Better PerformanceThrough Insight: How Technology Can Get You From 80/20 to 20/80
Several key ingredients contribute to your success in implementing a performance management infrastructure and achieving sustained, profitable growth. First, establishing measurable performance goals and priority objectives with clear milestones help you define what success looks like. Second, creating regular forums to review actual performance and progress drives accountability and fosters an environment where stakeholders can work together to solve problems, evaluate risks and discuss opportunities. Third, leveraging data and analytics to enhance decision-making results not just in better planning, but in improved responses to actual performance that’s trending below expectations. In terms of performance improvement, this third element often has the greatest potential but is frequently overlooked because, in many cases, the data is inaccessible and complex. It doesn’t have to be this way. By simplifying how you approach data and leveraging technology, almost any organization can improve performance through the power of actionable insight.
From Data to Insight
It’s helpful to simplify the analytics process into three stages: data compiling, analysis and advising. For many organizations, 80 percent of the effort is in the data-compiling stage, leaving just 20 percent for analysis and advising. Because most situations come with time and resource constraints, this 80/20 dynamic results in rushed analyses, reducing the quality of your insights and limiting your ability to produce sound recommendations. Over time, many organizations find the cost-benefit of analytics lacking and abandon the idea altogether.
When it comes to distilling large amounts of data into actionable insights, time is almost always the most binding constraint
Technology as an Enabler
When we approached the development of our FP&A platform architecture, our primary objective was to leverage technology to minimize the time and effort required in data compiling. We approached our platform architecture in three phases: data compilation and storage, data organization, and insight extraction.

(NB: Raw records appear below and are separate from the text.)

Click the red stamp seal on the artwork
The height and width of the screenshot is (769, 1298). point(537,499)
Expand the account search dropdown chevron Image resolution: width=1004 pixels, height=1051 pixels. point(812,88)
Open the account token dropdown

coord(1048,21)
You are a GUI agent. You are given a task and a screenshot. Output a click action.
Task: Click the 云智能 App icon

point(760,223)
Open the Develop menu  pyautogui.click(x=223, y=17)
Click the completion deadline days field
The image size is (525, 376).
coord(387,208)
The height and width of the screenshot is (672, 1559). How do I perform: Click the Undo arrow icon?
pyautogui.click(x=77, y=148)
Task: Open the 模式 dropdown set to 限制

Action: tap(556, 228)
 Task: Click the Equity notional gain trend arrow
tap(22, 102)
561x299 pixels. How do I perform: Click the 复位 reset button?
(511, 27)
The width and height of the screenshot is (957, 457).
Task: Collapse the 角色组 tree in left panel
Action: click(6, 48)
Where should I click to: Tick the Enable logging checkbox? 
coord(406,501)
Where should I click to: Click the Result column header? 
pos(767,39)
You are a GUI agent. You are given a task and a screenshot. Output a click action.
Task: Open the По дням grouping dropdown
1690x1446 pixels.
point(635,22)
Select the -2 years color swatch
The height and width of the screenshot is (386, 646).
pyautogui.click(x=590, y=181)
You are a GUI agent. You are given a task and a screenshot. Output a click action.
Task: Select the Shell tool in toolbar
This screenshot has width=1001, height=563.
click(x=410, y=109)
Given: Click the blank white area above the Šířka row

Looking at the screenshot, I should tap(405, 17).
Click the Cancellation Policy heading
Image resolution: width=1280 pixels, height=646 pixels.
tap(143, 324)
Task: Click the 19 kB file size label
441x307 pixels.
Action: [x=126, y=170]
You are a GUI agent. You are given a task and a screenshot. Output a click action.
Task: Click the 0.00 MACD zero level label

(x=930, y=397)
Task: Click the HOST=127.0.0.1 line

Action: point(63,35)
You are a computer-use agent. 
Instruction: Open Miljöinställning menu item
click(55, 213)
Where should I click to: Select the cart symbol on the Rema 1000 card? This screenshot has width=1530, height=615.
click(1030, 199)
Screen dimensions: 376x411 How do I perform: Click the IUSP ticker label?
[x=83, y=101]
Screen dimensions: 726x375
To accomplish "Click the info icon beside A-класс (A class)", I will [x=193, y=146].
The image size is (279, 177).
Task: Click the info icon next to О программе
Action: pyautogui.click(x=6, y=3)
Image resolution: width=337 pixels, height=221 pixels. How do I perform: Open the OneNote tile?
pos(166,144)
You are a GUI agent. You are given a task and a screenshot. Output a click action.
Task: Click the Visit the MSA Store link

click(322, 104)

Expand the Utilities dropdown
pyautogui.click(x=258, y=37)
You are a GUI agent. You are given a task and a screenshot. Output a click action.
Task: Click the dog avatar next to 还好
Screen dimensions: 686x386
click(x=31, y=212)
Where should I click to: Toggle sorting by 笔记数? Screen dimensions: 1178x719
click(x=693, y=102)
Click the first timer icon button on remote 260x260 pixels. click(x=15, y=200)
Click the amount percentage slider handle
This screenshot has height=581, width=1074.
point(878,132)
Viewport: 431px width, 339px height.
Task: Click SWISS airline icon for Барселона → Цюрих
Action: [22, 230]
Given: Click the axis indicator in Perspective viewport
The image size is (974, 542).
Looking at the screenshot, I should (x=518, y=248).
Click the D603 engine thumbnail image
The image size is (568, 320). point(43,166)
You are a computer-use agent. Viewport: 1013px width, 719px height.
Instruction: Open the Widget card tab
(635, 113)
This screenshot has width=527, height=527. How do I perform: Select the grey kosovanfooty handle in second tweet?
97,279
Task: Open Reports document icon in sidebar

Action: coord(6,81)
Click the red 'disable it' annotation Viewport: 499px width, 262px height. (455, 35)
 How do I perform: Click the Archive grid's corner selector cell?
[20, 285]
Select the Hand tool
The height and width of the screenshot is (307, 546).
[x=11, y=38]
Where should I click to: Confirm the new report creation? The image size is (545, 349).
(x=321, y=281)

Data Compilation and Storage
The technology model for data compilation and storage continues to evolve from the traditional on-premise setup to cloud-based infrastructures that provide comprehensive capabilities and applications at scale without having to break the bank. Emerging data integration processes, such as the creation of a “data factory” that leverages popular programming languages like Python, can allow organizations to establish affordable ecosystems embedded with data-driven ETL workflows and pipelines that upload disparate data stores to the cloud.
When we implemented our own FP&A platform, we designed automated workflows using Azure services to ingest data feeds from ERP, CRM, POS and other event data portals that our client partners provided. With data feeds linked to cloud-based servers that a third-party provider manages and secures, we avoided upfront capital investments and were ready for the next phase.
As the breadth and depth of data continues to grow at a rapid pace, so does the need to process, clean and transform it for the consumption of analytics and BI applications. For many organizations, the need to leverage big data also means the need to have enough firepower when it comes time for computation. Having the right capabilities in place to do so is paramount to getting insights into the hands of decision-makers quickly. Leveraging services such as data lakes and software applications like Hadoop and Spark that are coupled with machine-learning components enables large amounts of data from any source to be processed and prepared at the speed needed to drive action today.
In our FP&A platform implementation, we used these capabilities to build customized data structures that aggregate, transform and prepare disparate sources of data workflows and that are prepared to be integrated with our proprietary reporting and analytical processes.
Analytics applications are working to answer the demand for rapid insights by enhancing the UIs that sit on top of the underlying analytical packages, like R or SAS. Business Intelligence and data mining platforms such as Tableau are also following suit by adding statistical packages within their already user-friendly interfaces. As a result, business users in any functional area can leverage robust and statistically rigorous methodologies and garner more advanced insights and recommendations without having a degree in data science or statistics.
Again, in our FP&A platform implementation, the data organization process generated final data sets that allowed us to seamlessly feed information into the proper end-user platforms, including EPMs, Power BI and statistical packages. This process enabled stakeholders to work with the data in near real-time, efficiently and effectively.
Shifting from 80/20 to 20/80
When it comes to distilling large amounts of data into actionable insights, time is almost always the most binding constraint. You may want to maximize the amount of time you spend analyzing and advising, but the reality is that data compiling can be such an enormous undertaking that you run out of time.
To shift to a more desirable ratio between data compiling and data analysis, rethink how you approach data compilation and storage, data organization and insight extraction. Take advantage of emerging technology around data integration processes that can help you save capital. Find services designed to integrate with analytics consumption and use them to customize your own data structure. Leverage applications and platforms built specifically for efficient, easy access to insights.
Such a comprehensive approach will help you evolve to where the bulk of your process time can be allocated to building insights and developing strategies. Ultimately, this ratio is not just a number — it’s a way to capitalize on technology to improve performance and drive success.